Question

Solve.$$x^{2}-5 x-14<0$$

Answer

**step1 Transform the inequality into an equation**

To find the critical values of $$x$$ that make the expression equal to zero, we first convert the inequality into an equation by changing the "less than" sign ($$<$$) to an "equals" sign ($$=$$).

$$x^{2}-5 x-14=0$$

**step2 Factor the quadratic expression**

Next, we need to factor the quadratic expression $$x^{2}-5 x-14$$. We look for two numbers that multiply to -14 (the constant term) and add up to -5 (the coefficient of the $$x$$ term).
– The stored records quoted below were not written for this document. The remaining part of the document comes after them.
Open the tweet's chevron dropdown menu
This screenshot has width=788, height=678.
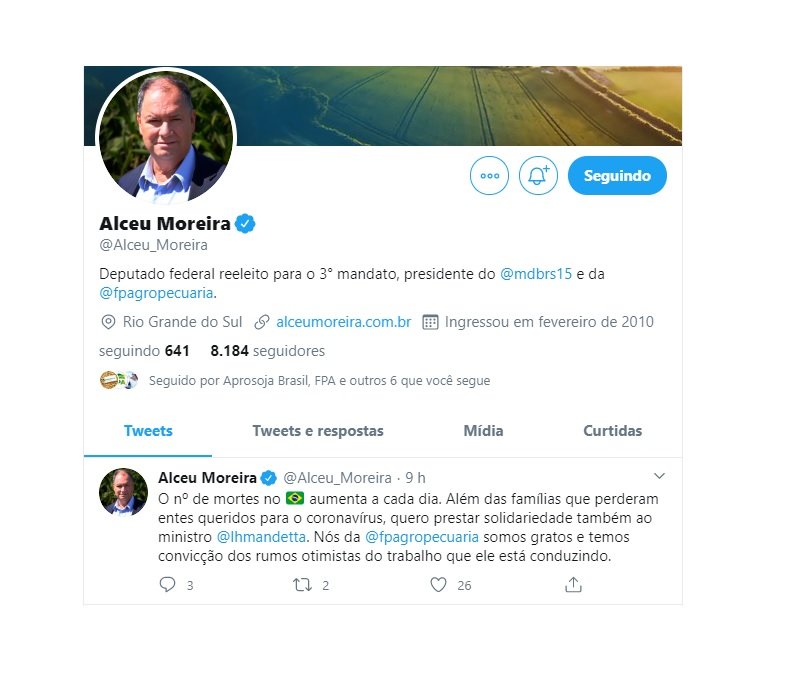[x=659, y=475]
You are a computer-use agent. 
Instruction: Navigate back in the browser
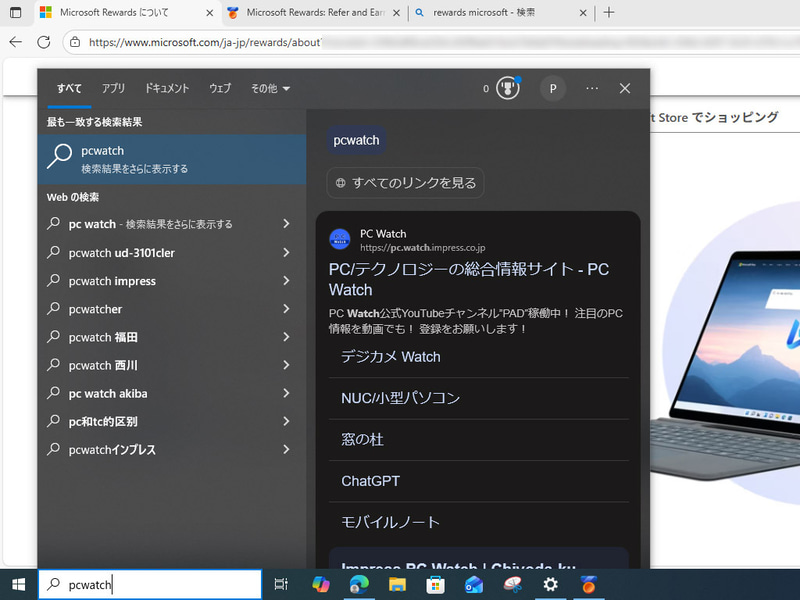17,42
These two numbers are -7 and 2.

$$(x-7)(x+2)=0$$

**step3 Find the roots of the equation**

To find the values of $$x$$ that satisfy the equation, we set each factor equal to zero. These values are called the roots or critical points.

$$x-7=0 \Rightarrow x=7$$

$$x+2=0 \Rightarrow x=-2$$

These two roots, -2 and 7, divide the number line into three intervals: $$x < -2$$, $$-2 < x < 7$$, and $$x > 7$$.

**step4 Test a value from each interval in the original inequality**

We now choose a test value from each interval and substitute it into the original inequality $$x^{2}-5 x-14<0$$ to determine which interval(s) satisfy the inequality.

For the interval $$x < -2$$ (e.g., let $$x=-3$$):

$$(-3)^{2} - 5(-3) - 14 = 9 + 15 - 14 = 24 - 14 = 10$$

Since $$10 < 0$$ is false, this interval is not part of the solution.

For the interval $$-2 < x < 7$$ (e.g., let $$x=0$$):

$$(0)^{2} - 5(0) - 14 = 0 - 0 - 14 = -14$$

Since $$-14 < 0$$ is true, this interval is part of the solution.

For the interval $$x > 7$$ (e.g., let $$x=8$$):

$$(8)^{2} - 5(8) - 14 = 64 - 40 - 14 = 24 - 14 = 10$$

Since $$10 < 0$$ is false, this interval is not part of the solution.

**step5 State the solution set**

Based on the tests from the previous step, the only interval that satisfies the inequality $$x^{2}-5 x-14<0$$ is when $$x$$ is greater than -2 and less than 7.

$$-2 < x < 7$$